Foram avaliados dados disponíveis online de 264 pacientes (Therapeutically Applicable Research to Generate Effective Treatments) e 8 linhagens celulares de LLA-T (Cancer Cell Line Encyclopedia e Gene Expression Omnibus). Informações de expressão gênica, mutações, alterações de número de cópias e fusões gênicas, geradas pelo sequenciamento de RNA (RNA-seq), sequenciamento do exoma completo e microarranjos, foram utilizadas para caracterizar os pacientes subdivididos em grupos de acordo com a expressão de CRLF2. Dados de imunoprecipitação da cromatina seguida de sequenciamento (ChIP-seq) foram utilizados para avaliar as regiões regulatórias de CRLF2 em linhagens celulares. Analisamos dados de RNA-seq gerados em estudos sobre a perda do complexo Polycomp Repressive Complex 2 (PRC2) nas linhagens LOUCY e JURKAT. Finalmente, foi realizado um ensaio de ChIP quantitativo (qChIP) para investigar a ligação de MEF2C nas regiões regulatórias de CRLF2.

Inicialmente, observamos um enriquecimento de amostras de LLA de células-T precoces (LLA-ETP) no subgrupo CRLF2 -alto (23,08% versus 4,02%, p = 7,579e-06), sendo que, ambos os subgrupos compartilhavam um perfil de ativação transcricional semelhante. Além disso, a presença de mutações em JAK3, RUNX1 e EZH2 e deleções em TCF7 representava um maior nível transcricional de CRLF2 (p = 0,0063, p = 0,0009, p = 0,0170 e p = 0,0102, respectivamente). Um achado interessante foi que, a partir da restauração do padrão da cromatina regulado por PRC2, a expressão de CRLF2 foi significativamente reduzida na linhagem celular de LLA-ETP, LOUCY, (p = 0,0095). Porém, na JURKAT, célula obtida de LLA-T mais madura, a inibição de PRC2 não foi capaz de elevar a expressão deste gene.
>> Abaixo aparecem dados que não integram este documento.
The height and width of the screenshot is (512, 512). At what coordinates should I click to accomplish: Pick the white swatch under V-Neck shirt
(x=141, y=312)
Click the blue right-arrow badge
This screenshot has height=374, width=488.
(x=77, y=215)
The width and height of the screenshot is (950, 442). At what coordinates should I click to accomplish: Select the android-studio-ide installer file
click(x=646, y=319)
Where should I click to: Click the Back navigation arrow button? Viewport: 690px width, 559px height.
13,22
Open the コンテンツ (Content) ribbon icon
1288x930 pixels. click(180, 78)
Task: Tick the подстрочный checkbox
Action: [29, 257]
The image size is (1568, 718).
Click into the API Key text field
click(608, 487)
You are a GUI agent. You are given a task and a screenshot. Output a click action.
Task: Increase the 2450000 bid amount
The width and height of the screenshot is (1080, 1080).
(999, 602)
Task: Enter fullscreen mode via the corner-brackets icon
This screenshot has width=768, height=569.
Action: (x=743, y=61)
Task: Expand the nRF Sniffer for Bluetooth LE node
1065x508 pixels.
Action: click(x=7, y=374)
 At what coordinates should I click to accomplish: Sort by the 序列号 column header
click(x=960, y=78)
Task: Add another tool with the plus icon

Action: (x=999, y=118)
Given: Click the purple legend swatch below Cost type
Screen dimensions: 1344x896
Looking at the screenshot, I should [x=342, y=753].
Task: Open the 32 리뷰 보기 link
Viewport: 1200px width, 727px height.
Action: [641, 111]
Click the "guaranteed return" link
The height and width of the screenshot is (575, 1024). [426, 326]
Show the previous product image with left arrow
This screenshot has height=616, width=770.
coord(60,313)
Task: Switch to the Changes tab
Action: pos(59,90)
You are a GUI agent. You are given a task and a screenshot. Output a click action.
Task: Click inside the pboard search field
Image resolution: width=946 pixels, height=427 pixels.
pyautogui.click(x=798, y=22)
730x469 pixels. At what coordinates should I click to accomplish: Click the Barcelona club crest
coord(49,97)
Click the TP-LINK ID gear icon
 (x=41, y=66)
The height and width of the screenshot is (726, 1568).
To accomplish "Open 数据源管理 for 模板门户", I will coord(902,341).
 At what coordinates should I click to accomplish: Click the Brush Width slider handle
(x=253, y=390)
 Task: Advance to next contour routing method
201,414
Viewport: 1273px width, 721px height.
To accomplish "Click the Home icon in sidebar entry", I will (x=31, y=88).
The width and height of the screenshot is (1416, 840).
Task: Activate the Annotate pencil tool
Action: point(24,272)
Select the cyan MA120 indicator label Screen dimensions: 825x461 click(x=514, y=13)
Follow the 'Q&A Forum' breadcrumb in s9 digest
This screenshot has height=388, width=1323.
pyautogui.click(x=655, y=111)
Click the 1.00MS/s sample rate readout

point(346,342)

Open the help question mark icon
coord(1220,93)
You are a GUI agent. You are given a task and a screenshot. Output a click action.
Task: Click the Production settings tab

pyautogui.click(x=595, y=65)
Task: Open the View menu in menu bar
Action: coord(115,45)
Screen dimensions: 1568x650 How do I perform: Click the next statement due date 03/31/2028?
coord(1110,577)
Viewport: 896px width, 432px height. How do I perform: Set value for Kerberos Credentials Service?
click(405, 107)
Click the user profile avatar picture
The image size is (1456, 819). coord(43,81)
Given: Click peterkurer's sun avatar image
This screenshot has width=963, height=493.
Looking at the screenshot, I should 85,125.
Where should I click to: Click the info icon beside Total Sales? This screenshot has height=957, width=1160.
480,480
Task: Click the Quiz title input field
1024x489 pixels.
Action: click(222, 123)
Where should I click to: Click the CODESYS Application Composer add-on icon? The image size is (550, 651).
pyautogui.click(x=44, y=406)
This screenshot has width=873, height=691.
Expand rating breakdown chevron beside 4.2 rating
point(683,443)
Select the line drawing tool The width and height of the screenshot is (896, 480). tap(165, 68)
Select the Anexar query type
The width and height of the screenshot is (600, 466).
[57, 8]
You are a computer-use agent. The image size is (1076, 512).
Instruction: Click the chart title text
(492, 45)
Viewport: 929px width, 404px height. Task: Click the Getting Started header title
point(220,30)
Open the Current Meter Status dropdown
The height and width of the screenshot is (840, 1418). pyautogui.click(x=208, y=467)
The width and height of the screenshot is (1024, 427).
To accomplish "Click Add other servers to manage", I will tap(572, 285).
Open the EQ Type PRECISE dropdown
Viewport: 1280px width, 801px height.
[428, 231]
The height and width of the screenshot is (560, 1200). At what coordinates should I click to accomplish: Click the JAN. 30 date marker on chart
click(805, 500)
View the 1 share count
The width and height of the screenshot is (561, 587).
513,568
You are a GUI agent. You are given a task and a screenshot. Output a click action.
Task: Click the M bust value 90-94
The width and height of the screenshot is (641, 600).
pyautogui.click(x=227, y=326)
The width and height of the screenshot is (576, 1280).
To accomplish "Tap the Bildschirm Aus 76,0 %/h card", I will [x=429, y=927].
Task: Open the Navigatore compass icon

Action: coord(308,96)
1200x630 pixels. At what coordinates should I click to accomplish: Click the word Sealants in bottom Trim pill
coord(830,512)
Subsequentemente,identificamos regiões de enhancer de CRLF2 ativas na LOUCY que podem ser reconhecidas por até 104 fatores de transcrição (FTs). Filtramos aqueles relacionados à LLA-ETP e ao subgrupo CRLF2 -alto e elegemos MEF2C como potencial regulador desta superexpressão. Então, através do ensaio de qChIP, avaliamos a ligação desse FT às regiões regulatórias de CRLF2 e demonstramos que MEF2C se liga à região de enhancer deste gene.

A superexpressão de CRLF2 está associada com o subtipo LLA-ETP e compartilha um perfil de ativação transcricional com este subgrupo. a presença de mutações específicas e recorrentes na LLA-T são eventos associados a desregulação desse gene. Além disso, a perda da atividade do complexo repressor PRC2 e a ativação de MEF2C são eventos que podem desencadear a superexpressão de CRLF2 na LLA-T.